Reproduce the records below verbatim, from their first line through the line containing "center [346, 926].", including both ends.

Stored data
Start of Block
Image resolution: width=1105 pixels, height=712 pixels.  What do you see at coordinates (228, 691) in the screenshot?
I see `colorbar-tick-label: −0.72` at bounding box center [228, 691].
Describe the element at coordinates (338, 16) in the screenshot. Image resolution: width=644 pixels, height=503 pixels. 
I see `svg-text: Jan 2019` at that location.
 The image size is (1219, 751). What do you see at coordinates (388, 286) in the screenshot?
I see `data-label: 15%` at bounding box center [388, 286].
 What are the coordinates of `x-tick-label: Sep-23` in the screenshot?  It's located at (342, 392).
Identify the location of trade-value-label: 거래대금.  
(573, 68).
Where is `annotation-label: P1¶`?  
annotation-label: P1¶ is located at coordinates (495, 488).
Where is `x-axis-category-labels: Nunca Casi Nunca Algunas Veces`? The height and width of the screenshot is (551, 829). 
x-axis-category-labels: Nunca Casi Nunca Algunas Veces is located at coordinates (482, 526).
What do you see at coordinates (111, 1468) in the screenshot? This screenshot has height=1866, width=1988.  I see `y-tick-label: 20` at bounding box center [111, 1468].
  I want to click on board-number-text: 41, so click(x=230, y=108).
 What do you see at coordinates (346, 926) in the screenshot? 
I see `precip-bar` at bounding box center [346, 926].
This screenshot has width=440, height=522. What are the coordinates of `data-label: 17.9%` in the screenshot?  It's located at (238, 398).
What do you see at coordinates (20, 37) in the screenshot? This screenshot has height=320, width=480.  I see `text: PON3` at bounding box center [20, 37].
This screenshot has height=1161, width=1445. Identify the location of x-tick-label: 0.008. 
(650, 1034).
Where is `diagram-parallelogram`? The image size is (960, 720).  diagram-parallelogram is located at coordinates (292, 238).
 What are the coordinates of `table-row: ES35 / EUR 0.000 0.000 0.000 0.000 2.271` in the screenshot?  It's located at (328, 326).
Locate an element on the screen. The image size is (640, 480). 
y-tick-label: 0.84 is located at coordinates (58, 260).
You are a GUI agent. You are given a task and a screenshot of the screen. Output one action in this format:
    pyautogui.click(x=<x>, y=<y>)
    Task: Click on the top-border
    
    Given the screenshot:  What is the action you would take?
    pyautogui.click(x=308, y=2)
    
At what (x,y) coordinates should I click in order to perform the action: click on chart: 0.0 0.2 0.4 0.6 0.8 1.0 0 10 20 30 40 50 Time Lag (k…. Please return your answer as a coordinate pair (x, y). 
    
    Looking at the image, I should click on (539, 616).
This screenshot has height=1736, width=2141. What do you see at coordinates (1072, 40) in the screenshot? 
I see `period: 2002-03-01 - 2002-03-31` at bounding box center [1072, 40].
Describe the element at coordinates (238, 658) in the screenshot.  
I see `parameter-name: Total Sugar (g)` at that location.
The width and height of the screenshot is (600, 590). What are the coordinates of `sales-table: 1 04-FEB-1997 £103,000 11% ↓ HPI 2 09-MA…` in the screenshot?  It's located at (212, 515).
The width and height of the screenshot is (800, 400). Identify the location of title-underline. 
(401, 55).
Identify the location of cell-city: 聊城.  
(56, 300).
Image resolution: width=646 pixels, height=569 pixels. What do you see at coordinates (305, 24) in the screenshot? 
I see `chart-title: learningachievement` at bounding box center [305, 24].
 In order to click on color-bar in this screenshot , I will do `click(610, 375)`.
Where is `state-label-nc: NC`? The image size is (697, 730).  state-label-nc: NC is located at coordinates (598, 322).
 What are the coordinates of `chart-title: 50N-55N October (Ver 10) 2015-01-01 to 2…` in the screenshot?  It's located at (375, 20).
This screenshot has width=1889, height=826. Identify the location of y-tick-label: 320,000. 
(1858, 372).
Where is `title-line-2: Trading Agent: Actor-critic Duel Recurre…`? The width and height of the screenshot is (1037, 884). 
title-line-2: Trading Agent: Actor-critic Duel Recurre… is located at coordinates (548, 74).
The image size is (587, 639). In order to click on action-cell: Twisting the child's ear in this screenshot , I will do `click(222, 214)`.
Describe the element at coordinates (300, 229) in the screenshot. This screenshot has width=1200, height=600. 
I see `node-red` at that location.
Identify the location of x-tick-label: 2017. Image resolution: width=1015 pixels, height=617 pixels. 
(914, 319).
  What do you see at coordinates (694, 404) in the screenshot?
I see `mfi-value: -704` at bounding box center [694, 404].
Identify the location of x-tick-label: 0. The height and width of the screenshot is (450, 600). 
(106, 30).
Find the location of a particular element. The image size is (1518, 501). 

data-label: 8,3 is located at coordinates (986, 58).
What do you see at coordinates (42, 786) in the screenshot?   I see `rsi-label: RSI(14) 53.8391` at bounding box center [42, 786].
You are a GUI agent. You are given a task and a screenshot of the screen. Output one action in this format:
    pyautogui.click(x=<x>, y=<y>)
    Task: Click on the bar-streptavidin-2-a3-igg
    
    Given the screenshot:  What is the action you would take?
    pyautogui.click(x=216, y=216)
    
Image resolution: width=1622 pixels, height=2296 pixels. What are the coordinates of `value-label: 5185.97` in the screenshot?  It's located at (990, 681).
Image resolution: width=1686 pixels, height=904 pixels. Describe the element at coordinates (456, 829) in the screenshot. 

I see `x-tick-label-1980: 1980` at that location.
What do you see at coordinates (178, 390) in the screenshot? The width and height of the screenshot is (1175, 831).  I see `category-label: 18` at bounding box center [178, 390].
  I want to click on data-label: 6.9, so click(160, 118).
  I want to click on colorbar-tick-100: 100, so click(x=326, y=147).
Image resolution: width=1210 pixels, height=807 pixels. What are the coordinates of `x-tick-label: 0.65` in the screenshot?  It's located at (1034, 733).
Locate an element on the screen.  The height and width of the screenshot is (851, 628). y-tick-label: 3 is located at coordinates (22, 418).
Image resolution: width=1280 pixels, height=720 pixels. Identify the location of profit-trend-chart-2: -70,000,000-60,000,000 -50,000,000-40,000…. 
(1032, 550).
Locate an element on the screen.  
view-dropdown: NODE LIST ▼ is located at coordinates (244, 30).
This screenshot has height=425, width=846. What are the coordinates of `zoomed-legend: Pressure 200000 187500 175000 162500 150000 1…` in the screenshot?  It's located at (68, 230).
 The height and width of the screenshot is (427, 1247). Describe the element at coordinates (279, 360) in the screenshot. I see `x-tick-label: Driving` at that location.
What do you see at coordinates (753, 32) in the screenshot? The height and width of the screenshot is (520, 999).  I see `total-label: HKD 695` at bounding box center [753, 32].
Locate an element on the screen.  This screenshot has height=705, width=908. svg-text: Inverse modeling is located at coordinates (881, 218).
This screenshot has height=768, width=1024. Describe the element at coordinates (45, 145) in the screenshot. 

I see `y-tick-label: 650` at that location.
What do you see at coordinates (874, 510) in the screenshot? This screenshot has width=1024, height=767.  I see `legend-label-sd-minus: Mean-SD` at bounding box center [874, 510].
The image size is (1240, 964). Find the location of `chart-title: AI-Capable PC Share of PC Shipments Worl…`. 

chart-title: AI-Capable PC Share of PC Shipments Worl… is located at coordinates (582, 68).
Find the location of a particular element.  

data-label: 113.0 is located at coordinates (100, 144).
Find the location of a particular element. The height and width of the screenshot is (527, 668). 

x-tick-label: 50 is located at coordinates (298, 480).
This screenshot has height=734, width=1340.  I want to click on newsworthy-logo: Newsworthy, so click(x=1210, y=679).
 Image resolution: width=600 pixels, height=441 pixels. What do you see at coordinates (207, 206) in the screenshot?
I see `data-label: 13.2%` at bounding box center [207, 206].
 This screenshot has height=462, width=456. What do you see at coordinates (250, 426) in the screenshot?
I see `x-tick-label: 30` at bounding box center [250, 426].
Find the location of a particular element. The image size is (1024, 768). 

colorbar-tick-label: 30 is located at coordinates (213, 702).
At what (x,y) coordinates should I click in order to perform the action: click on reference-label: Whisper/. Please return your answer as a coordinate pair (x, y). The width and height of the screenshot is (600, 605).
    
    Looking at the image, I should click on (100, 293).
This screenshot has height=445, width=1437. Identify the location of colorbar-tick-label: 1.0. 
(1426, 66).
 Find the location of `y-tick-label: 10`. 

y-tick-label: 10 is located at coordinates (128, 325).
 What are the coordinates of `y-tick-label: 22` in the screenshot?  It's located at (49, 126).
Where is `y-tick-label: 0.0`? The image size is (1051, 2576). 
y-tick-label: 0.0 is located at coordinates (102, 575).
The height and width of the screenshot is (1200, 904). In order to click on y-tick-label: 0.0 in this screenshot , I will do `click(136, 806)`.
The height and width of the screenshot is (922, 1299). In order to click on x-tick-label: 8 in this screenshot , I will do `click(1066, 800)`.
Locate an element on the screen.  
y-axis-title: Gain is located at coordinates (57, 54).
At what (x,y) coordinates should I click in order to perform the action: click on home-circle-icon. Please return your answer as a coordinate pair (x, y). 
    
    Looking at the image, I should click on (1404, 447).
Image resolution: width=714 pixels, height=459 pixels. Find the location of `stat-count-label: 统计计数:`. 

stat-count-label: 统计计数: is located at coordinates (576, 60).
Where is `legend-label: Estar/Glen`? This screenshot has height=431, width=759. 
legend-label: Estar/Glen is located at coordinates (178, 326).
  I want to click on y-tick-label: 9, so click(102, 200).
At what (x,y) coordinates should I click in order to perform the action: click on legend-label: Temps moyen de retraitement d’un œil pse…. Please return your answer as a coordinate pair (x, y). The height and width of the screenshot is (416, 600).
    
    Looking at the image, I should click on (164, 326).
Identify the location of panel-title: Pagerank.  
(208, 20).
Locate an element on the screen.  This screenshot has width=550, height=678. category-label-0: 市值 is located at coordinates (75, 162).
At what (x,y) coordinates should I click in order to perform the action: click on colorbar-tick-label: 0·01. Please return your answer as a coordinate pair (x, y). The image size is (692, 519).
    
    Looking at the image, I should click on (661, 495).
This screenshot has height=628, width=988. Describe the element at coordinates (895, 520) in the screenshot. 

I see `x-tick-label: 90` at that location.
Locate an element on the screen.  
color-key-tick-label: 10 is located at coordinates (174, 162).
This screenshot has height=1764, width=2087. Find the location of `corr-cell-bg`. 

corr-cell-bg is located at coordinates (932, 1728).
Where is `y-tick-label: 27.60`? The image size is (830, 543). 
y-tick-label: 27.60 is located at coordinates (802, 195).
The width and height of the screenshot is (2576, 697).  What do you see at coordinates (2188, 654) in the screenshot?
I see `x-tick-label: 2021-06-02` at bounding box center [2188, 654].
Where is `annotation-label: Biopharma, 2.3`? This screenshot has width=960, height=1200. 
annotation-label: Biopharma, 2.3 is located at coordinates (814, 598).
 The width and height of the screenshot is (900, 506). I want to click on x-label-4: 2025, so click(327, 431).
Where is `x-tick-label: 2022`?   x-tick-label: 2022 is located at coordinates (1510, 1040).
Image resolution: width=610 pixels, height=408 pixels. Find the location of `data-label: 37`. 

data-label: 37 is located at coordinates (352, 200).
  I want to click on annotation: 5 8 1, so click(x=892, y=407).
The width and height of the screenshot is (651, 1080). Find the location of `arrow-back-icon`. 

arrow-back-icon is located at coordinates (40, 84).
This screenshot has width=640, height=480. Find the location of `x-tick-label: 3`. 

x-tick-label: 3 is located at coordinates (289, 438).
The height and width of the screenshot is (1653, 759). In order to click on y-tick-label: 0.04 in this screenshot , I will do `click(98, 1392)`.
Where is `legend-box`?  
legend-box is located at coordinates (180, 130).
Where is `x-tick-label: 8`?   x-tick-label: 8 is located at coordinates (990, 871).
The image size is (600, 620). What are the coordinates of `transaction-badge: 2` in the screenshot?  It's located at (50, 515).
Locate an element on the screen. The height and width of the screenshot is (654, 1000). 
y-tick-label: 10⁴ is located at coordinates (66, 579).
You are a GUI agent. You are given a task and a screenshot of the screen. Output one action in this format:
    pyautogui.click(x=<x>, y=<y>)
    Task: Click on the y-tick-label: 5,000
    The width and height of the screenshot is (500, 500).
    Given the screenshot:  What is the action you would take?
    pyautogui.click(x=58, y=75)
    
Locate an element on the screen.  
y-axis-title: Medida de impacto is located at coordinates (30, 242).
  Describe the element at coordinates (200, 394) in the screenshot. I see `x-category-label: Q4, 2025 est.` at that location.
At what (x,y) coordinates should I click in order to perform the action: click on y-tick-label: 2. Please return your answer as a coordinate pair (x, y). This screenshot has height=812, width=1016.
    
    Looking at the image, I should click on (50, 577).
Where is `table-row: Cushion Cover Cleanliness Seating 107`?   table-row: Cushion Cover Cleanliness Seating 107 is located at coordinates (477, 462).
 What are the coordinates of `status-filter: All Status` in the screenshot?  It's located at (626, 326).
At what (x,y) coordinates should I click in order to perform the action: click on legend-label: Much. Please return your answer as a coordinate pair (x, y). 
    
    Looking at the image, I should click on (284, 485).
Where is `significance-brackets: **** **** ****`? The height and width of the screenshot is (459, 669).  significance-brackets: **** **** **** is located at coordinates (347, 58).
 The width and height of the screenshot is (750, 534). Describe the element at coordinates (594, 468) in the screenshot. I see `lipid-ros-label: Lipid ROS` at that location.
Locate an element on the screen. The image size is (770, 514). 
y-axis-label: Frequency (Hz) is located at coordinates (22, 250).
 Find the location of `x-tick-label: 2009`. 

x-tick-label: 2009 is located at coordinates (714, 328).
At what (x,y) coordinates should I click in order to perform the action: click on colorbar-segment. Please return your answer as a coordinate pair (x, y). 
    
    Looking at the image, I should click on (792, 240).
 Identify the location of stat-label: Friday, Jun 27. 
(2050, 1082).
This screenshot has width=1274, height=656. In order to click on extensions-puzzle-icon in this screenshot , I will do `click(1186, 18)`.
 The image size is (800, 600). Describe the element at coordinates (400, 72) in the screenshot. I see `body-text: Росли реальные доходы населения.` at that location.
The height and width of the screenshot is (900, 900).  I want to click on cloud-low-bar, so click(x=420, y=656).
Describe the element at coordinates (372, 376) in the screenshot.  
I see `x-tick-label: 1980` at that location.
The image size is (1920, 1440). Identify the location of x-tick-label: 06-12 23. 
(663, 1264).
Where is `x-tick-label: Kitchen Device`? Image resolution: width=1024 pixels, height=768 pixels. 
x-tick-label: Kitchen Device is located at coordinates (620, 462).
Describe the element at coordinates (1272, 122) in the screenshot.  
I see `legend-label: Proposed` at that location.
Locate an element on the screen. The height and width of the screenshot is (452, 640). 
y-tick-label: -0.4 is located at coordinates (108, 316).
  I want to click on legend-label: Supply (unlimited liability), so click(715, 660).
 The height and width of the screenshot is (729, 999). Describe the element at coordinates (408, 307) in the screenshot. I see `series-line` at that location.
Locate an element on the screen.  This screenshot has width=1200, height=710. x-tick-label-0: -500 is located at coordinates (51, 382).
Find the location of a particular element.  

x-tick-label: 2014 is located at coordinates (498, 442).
End of Block
### RESULT OF THIS TASK
Image resolution: width=1105 pixels, height=712 pixels.  What do you see at coordinates (228, 691) in the screenshot?
I see `colorbar-tick-label: −0.72` at bounding box center [228, 691].
Describe the element at coordinates (338, 16) in the screenshot. Image resolution: width=644 pixels, height=503 pixels. 
I see `svg-text: Jan 2019` at that location.
 The image size is (1219, 751). What do you see at coordinates (388, 286) in the screenshot?
I see `data-label: 15%` at bounding box center [388, 286].
 What are the coordinates of `x-tick-label: Sep-23` in the screenshot?  It's located at (342, 392).
Identify the location of trade-value-label: 거래대금.  
(573, 68).
Where is `annotation-label: P1¶`?  
annotation-label: P1¶ is located at coordinates (495, 488).
Where is `x-axis-category-labels: Nunca Casi Nunca Algunas Veces`? The height and width of the screenshot is (551, 829). 
x-axis-category-labels: Nunca Casi Nunca Algunas Veces is located at coordinates (482, 526).
What do you see at coordinates (111, 1468) in the screenshot? This screenshot has height=1866, width=1988.  I see `y-tick-label: 20` at bounding box center [111, 1468].
  I want to click on board-number-text: 41, so click(x=230, y=108).
 What do you see at coordinates (346, 926) in the screenshot? 
I see `precip-bar` at bounding box center [346, 926].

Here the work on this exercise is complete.